O carismático embora controverso Massoud, chamado “Leão do Panjshir” e assassinado pela rede terrorista Al Qaeda dois dias antes do 11 de Setembro, é ainda hoje um dos principais ícones no Afeganistão adverso à influência talibã, especialmente entre sua etnia, a tajik.

Centenas de fiéis se aproximam diariamente ao túmulo de Massoud para rezar, ele que foi ministro da Defesa ao término da ocupação soviética e depois liderou a Aliança do Norte.

Esta coalizão resistiu no final da década de 1990 aos talibãs, enquanto os fundamentalistas da etnia pastun ostentaram o poder após saírem vitoriosos de uma sangrenta guerra civil durante a qual conquistaram quase todo o território afegão, mas não Panjshir.

Panjshir tem apenas 200 mil habitantes e 3,6 mil quilômetros quadrados de extensão. A sucessão de montanhas áridas só é rompida pela vegetação à margem do rio que dá nome ao vale e região, um destino habitual para o piquenique das famílias locais.


Grupos de adultos comem kebabs e pães sírios em restaurantes à margem do Panjshir, enquanto as crianças brincam nas águas do rio de um dos enclaves mais tranquilos do Afeganistão, a cerca de duas horas de carro da capital, Cabul.

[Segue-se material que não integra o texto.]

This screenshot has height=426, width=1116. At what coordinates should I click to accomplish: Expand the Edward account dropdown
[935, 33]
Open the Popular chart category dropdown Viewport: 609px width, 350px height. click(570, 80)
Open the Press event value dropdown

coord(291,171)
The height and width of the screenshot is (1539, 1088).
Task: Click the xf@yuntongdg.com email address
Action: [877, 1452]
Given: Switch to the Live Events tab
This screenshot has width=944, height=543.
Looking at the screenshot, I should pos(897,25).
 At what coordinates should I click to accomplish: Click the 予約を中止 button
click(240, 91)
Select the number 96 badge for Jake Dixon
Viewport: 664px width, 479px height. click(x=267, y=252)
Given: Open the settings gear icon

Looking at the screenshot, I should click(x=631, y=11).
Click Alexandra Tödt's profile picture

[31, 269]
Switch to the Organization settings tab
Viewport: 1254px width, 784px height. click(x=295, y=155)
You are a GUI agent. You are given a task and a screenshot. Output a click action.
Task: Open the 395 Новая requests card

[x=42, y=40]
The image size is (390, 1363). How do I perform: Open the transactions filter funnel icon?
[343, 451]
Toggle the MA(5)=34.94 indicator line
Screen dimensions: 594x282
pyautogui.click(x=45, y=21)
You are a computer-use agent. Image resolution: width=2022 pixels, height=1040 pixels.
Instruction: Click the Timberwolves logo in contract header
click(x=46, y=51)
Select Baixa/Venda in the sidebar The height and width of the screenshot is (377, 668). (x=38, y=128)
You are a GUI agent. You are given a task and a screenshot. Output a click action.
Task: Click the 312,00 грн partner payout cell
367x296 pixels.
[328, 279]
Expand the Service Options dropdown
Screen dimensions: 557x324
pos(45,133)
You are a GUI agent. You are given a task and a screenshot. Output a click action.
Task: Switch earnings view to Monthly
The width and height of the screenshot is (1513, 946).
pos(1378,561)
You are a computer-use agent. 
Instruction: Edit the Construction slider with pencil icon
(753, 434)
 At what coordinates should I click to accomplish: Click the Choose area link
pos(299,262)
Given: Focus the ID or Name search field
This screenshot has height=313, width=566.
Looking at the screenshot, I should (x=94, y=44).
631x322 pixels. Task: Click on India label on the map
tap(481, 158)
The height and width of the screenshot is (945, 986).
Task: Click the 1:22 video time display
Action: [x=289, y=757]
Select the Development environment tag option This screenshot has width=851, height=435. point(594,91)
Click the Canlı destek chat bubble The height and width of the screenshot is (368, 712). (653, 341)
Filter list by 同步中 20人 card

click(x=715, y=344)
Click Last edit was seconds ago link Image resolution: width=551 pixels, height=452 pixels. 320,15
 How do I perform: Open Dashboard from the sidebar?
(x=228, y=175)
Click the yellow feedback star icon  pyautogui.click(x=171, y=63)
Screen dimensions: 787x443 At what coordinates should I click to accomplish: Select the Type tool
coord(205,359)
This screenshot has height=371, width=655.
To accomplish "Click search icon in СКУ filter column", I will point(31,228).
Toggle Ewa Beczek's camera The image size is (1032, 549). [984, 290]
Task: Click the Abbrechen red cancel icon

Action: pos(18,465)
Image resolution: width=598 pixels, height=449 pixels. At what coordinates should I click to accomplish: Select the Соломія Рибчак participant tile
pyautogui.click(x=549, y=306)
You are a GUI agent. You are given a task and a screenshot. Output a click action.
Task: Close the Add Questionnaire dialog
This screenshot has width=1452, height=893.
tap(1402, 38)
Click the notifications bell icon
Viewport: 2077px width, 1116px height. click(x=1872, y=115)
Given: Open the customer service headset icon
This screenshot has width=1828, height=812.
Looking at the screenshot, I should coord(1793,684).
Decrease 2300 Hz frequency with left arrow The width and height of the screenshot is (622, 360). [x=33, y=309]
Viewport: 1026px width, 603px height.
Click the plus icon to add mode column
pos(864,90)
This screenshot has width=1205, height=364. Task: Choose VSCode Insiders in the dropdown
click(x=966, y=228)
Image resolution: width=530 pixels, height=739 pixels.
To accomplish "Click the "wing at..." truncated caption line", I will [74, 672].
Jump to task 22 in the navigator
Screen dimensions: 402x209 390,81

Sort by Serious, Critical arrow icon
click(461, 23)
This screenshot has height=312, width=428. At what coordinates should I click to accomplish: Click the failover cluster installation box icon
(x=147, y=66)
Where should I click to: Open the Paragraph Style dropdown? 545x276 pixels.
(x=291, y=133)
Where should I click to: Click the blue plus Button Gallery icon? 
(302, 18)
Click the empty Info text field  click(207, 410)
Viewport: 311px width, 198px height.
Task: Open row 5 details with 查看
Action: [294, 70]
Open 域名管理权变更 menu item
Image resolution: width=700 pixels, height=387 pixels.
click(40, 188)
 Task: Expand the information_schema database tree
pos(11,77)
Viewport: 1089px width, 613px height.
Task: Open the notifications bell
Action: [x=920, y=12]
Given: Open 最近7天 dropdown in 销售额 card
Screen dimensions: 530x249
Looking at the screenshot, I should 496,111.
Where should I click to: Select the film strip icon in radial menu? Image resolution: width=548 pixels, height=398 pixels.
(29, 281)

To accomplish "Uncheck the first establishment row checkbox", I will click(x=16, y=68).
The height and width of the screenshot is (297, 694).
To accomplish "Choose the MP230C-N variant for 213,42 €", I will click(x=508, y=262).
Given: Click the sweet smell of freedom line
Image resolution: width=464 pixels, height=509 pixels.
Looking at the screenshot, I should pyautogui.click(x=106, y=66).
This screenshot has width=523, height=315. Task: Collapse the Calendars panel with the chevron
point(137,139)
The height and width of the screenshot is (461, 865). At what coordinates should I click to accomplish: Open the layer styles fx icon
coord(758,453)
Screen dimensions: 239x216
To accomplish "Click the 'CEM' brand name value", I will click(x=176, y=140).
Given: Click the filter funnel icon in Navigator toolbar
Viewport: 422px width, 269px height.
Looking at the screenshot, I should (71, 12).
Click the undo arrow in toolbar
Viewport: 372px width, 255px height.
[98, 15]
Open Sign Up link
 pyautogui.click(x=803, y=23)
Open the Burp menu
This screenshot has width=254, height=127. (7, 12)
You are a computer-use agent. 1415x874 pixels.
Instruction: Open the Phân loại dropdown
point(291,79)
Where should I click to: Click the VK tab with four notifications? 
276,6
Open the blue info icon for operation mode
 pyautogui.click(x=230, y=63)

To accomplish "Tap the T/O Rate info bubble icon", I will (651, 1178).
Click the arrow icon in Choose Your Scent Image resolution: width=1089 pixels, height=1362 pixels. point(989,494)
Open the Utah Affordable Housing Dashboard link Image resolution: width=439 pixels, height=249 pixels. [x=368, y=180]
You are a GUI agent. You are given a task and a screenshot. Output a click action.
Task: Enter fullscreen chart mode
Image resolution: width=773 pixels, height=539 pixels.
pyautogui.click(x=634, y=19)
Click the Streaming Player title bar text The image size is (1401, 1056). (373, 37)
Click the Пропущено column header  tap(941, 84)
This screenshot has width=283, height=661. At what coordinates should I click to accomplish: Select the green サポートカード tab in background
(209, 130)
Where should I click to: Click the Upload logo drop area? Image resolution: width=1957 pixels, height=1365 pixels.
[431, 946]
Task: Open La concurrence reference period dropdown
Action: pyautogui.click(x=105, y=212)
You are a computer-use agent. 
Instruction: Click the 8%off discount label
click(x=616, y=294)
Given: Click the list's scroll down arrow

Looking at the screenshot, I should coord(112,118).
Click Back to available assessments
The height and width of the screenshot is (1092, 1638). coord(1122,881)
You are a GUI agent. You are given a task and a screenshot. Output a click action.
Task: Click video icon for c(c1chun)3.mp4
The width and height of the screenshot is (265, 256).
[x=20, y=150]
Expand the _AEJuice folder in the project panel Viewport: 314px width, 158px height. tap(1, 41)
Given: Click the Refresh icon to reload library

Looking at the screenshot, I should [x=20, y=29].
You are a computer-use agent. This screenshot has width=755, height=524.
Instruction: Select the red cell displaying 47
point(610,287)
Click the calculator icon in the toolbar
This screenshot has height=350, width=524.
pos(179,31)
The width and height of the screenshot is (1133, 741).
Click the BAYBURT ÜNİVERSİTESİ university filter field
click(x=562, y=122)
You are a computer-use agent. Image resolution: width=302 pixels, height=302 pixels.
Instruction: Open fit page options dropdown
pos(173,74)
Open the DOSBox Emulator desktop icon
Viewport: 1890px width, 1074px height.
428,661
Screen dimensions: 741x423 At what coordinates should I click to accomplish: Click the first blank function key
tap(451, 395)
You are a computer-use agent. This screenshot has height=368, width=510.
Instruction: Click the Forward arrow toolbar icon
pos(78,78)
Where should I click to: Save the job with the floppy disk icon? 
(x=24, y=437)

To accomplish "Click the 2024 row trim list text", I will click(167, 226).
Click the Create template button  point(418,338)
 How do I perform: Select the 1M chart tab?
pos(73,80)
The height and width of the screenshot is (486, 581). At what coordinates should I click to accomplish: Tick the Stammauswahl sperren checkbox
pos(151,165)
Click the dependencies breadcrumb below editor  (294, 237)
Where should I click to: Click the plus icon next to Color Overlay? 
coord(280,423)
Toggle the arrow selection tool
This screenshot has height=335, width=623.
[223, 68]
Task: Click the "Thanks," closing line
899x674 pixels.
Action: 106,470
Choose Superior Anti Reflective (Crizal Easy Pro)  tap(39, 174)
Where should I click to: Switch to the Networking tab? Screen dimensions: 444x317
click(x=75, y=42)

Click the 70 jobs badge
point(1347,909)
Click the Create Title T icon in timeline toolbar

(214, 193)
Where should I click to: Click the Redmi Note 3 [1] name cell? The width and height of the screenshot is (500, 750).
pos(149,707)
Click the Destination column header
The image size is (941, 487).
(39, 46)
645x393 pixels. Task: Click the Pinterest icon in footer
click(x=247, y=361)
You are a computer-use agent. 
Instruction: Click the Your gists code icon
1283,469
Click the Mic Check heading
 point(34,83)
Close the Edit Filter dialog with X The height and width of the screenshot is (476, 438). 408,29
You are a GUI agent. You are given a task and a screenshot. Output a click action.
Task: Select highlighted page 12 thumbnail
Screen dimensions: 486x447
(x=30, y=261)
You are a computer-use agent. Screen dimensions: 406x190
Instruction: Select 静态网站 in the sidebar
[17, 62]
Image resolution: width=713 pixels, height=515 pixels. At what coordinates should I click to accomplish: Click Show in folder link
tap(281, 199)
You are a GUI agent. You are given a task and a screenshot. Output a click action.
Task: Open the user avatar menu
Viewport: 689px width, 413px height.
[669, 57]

O rosto de Massoud ilustra desde adesivos e bandeiras nas onipresentes caminhonetes Toyota até calendários, cartazes e quadros em casas e estabelecimentos comerciais de Panjshir.

“Não acho que os talibãs consigam impor sua força por aqui. Não é seu terreno e não são bem recebidos”, opinou à Efe o taxista Humayun, da etnia tajik.

Mas outros aldeões admitiram ter dúvidas sobre a capacidade real das forças afegãs para assumirem a segurança local e previram um aumento das tensões étnicas após a conclusão da retirada das tropas estrangeiras, programada para 2014.

Enquanto a situação é relativamente estável nas partes norte e oeste do Afeganistão povoadas por uzbeques, tajiks e hazaras, a violência é constante no sul e no leste, onde predomina a etnia pashtun, majoritária entre os talibãs.

Dali, a insurgência levou o conflito a seu momento mais sangrento desde a invasão dos Estados Unidos há quase uma década.

Embora Panjshir seja uma região bastante pacata em comparação com o sudeste, dois soldados da Otan e um guarda afegão lá morreram em um tiroteio no último dia 9, no mais recente dos confrontos que semeiam dúvidas ao processo de transição de segurança.

Muitos questionam o êxito da reconstrução impulsionada no país pela comunidade internacional, já que, na tentativa de isolar os talibãs, acabou enriquecendo “senhores da guerra”, como Mohammed Fahim, que permanece como referência política no país.